Holding that the companies and individuals cannot be equated for the purpose of political contributions, the judgement said, “The amendment to Section 182 is manifestly arbitrary for (a) treating political contributions by companies and individuals alike; (b) permitting the unregulated influence of companies in the governance and political process violating the principle of free and fair elections; and (c) treating contributions made by profit-making and loss-making companies to political parties alike.”

Stating that law permits political contributions and the same should be treated as an expression of political support/affiliation and it is the duty of the Constitution to protect them, the constitution bench said, “Not all political contributions are made with the intent of attempting to alter public policy.”

However, the constitution bench said, “The observations made above must not be construed to mean that the Legislature cannot place a cap on the contributions made by individuals. The exposition is that the law must not treat companies and individual contributors alike because of the variance in the degree of harm on free and fair elections.”

Noting that the majority of contributions through electoral bonds went to parties which are ruling parties in the Centre and the States, Justice Sanjiv Khanna in his separate but concurring judgment said that the data showed about 94 per cent of the contributions came from Electoral Bonds of Rs one crore denomination, indicating the quantum of corporate donations.

Justice Khanna said, “The claim of privacy by a corporate or a company, especially a public limited company would be on very limited grounds, restricted possibly to protect the privacy of the individuals and persons responsible for conducting the business and commerce of the company.”

Justice Khanna further said, “Based on the analysis of the data currently available to us, along with our previous observation asserting that voters’ right to know supersedes anonymity in political party funding, I arrive at the conclusion that the scheme fails to meet the balancing prong of the proportionality test.”

The top court judgment came on a batch of petitions including by the NGO Association for Democratic Reforms, challenging the electoral bond scheme, which they contended allows anonymous funding to political parties, which was brought as a money bill – part of the Finance Acts of 2016 – 2017.

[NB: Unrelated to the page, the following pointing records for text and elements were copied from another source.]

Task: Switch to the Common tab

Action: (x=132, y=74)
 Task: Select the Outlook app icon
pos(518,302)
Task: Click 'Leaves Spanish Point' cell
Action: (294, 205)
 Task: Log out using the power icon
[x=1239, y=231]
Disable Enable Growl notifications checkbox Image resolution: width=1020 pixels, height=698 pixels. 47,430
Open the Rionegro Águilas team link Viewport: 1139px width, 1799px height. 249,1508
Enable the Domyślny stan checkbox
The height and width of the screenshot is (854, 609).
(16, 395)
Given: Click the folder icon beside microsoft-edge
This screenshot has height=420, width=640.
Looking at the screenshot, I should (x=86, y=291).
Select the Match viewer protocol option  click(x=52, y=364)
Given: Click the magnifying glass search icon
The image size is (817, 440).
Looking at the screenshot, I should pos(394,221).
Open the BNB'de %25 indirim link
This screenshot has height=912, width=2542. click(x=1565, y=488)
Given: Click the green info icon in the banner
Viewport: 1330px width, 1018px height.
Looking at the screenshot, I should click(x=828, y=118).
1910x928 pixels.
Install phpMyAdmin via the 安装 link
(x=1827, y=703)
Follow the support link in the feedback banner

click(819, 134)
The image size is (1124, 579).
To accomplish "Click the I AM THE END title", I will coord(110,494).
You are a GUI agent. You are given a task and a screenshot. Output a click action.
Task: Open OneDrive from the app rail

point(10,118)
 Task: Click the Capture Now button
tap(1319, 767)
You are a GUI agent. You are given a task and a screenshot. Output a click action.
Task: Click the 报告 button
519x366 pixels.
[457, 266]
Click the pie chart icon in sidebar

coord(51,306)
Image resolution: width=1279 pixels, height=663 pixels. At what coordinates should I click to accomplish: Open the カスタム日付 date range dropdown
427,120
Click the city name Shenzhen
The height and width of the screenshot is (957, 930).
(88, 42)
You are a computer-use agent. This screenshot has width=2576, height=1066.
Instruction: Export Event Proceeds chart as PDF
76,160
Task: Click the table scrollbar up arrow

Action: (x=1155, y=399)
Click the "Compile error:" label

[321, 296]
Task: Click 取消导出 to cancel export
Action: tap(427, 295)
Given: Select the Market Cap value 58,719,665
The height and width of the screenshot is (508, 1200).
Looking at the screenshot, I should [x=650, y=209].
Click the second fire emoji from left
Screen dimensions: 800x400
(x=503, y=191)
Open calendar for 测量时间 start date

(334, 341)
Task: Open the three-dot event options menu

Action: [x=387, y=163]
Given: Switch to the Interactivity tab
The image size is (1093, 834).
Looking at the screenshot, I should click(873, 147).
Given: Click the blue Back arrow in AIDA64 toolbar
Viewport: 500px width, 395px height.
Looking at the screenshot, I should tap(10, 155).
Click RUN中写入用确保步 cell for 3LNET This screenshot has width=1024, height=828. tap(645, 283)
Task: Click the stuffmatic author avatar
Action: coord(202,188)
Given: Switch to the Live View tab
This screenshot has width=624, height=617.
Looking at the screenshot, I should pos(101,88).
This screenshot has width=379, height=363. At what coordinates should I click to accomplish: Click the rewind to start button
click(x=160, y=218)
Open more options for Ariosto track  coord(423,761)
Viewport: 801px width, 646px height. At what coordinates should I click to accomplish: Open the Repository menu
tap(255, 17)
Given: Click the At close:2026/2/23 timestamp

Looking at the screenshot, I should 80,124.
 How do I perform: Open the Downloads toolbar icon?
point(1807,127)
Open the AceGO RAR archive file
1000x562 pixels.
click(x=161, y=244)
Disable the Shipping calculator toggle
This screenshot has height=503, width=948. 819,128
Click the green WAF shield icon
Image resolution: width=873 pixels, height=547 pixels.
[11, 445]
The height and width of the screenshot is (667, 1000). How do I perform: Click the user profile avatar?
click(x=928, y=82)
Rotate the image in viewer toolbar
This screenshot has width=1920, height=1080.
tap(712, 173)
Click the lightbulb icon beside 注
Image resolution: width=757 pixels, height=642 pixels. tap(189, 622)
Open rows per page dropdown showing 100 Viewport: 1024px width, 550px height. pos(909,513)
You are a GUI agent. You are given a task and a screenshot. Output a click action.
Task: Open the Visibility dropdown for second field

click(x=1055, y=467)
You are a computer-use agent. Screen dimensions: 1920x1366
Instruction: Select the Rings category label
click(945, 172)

The Centre had taken a position that the citizens have no right to know the source of the funds of the electoral bonds. Asserting that citizens don’t have a right to know the source of the funds of the electoral bonds, the Centre had opposed the petitioner’s seeking declaration that citizens have a right to know the contributions being made to political party through electoral bonds as a facet of the right to freedom of expression and clothing the scheme with confidentiality is impermissible.